Some discussants worried that Jews watching this episode felt affirmed by it, and that Arabs uniformly hated it as racist, but a review of comments in US and Israeli media suggest this was far from uniform. At Haaretz, Israel’s leading daily, several commented that David was a “self-hater,” with a “stupid message,” that “purposely made Jews look like ‘racists’.” On HBO’s official CYE page, we find: “this episode crossed the line. It was disrespectful, insulting and downright antisemetic. Shame on you, Larry David!!” next to the comment from Faisal S., “I am Jordanian and absolutely loved this episode. I think Larry is brilliant…. i am laughing my a… off!!” And Nathan Burstein at The Jewish Daily Forward concluded his review with: “Some Israel lovers will find ‘Palestinian Chicken’ distasteful, but it’s a hit among David’s fans.”

My argument is that beyond the serious cultural limitations we sadly have come to expect on US television, there is also something else in this episode, something subversive, which is not common at all, and which casts light on the significant cultural moment we are living through. In this sense, I think too many critical thinkers with good politics have moved too quickly to throw the baby out with the bathwater on this one. Amidst the gross but predictable equalizing of two profoundly asymmetrical “sides” in this very real conflict, David and crew actually showcase Jewish racism in both its extreme and its liberal forms, and this is something truly rare on television. They also give us brief flashes of otherwise censored concepts like “occupation,” “settlements,” or even just the real-life restaurant posters which show an Israeli tank facing down children, or declare: “Right –vs- Might,” and “Visit Palestine” – things we never see on tv.

It can be hard to tell when these aspects of the show are intentionally subversive, and when they are more the unintentional product of David’s ad-lib production style in which his cast reproduces its own cultural assumptions whole cloth, whether or not tongue-in-cheek. Whichever it is, and we may never know for sure, I think the comedic tensions running through the show mirror a broad shift in the zeitgeist of both Jewish and non-Jewish [Western] public opinion about Israel that reflects the growing success of the non-violent Palestinian peace movement centered around Boycott/Divestment/Sanctions [BDS] called for by Palestinian Civic Society.

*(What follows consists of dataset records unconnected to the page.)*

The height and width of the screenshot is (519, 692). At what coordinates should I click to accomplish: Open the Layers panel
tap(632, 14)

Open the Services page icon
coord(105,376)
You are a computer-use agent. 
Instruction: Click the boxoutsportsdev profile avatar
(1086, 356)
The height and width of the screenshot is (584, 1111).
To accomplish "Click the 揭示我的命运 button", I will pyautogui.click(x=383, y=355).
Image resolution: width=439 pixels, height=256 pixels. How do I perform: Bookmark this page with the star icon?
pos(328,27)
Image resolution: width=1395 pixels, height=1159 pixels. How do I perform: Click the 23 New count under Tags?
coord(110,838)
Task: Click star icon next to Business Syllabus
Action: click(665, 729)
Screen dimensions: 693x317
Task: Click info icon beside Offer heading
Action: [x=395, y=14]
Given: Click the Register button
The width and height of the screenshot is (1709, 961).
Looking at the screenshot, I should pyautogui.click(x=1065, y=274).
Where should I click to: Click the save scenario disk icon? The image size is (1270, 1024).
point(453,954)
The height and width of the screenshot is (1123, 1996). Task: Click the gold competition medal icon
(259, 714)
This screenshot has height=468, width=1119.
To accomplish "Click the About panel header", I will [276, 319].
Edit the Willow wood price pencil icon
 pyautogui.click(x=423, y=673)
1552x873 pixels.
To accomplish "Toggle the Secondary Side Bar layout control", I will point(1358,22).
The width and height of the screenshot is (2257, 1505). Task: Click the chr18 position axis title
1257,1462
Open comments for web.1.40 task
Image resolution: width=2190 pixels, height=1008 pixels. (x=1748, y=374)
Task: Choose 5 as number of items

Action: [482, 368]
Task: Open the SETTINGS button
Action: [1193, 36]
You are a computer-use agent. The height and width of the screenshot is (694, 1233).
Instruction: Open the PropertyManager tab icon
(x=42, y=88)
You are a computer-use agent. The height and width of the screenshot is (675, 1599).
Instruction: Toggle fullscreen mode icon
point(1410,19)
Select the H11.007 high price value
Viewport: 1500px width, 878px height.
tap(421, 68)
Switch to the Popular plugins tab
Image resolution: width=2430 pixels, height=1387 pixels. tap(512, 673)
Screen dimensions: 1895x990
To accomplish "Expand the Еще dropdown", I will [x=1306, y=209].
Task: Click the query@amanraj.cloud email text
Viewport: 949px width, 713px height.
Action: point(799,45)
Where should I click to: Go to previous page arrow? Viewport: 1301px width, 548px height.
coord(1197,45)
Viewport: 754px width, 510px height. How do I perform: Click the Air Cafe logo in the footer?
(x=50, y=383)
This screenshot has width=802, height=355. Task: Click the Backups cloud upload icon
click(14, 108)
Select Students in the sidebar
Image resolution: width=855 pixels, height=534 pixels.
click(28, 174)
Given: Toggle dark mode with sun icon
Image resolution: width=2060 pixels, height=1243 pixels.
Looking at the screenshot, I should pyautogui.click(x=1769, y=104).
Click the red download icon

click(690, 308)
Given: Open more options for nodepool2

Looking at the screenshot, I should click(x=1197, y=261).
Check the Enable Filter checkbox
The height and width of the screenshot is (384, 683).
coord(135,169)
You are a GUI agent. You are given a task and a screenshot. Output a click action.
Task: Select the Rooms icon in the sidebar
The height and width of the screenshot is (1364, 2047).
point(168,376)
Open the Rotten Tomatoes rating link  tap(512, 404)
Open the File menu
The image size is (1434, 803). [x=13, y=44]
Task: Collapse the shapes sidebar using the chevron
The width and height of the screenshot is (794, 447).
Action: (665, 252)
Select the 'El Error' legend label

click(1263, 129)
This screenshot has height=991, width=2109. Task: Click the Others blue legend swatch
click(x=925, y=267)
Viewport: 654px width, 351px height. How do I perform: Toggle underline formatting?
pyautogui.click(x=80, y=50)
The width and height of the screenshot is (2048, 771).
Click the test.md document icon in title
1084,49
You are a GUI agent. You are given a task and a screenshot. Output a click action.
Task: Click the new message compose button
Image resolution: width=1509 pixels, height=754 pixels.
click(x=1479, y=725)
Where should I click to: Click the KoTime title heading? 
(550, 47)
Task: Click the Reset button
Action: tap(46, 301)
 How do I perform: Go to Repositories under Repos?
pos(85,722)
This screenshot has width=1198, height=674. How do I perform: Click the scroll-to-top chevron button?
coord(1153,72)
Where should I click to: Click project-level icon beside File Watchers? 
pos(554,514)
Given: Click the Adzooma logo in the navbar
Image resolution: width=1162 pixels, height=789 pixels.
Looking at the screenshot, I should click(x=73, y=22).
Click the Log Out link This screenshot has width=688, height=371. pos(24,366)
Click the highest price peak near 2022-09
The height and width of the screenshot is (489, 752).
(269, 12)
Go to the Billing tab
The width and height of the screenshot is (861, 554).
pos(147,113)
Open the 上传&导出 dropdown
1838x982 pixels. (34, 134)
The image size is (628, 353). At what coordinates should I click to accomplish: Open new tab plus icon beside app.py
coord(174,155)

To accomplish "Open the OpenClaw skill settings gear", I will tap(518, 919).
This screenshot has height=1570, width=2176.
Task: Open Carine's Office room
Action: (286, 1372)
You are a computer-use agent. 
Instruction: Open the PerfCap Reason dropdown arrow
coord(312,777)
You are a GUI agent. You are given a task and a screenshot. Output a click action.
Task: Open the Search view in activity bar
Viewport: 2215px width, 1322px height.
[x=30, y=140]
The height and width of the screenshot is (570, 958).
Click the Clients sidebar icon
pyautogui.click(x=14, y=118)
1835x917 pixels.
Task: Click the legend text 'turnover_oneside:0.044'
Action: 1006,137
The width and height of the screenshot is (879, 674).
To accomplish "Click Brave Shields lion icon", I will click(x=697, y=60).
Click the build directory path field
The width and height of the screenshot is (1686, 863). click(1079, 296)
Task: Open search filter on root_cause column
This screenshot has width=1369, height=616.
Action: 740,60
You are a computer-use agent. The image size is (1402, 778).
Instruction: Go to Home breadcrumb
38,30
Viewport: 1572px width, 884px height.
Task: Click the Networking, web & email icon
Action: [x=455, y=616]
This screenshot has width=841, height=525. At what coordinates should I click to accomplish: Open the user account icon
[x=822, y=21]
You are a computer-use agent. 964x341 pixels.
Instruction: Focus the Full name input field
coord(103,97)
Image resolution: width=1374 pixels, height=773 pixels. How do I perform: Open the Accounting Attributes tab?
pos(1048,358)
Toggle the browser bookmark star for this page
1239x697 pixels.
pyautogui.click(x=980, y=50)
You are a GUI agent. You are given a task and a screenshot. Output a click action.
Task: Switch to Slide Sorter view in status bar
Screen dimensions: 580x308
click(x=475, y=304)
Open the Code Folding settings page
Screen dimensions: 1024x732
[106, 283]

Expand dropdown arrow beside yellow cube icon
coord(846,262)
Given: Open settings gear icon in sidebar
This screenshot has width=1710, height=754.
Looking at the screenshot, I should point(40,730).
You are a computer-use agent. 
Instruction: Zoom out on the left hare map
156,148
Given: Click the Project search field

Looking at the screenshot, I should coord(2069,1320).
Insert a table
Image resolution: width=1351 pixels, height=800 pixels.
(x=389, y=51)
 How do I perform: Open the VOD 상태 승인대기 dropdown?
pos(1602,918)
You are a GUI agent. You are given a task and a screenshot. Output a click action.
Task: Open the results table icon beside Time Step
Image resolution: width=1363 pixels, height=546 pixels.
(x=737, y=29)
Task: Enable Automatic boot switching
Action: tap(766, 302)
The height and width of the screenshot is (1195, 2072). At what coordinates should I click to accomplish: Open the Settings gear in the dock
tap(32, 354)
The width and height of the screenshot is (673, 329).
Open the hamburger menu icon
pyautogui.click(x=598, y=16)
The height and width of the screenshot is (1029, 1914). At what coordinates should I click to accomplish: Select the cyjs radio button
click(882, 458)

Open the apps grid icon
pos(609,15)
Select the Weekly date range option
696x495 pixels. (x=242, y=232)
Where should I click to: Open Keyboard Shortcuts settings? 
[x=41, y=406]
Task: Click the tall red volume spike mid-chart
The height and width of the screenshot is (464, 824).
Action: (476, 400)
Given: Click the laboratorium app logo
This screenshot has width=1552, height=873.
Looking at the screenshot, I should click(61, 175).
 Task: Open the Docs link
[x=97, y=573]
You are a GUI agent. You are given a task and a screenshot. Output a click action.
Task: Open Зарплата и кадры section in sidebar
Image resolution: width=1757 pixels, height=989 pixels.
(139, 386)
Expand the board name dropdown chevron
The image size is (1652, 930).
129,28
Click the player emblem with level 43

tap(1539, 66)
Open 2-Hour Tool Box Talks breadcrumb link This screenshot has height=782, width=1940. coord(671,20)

It is not an accident that this show, shot earlier this year, appears at a time when anti-boycott legislation in Israel is being universally decried as undemocratic, even neo-fascist; when Alice Walker and hundreds of activist were sailing toward Gaza with letters, but were thwarted by Israeli frogmen cutting boat propellers in the dark of night; when a rising tide of artists and veterans of the anti-apartheid movement in South Africa are vocally joining the new anti-apartheid struggle against Israel, as seen in the recent Feminists of Color Solidarity Statement signed by Angela Davis and others.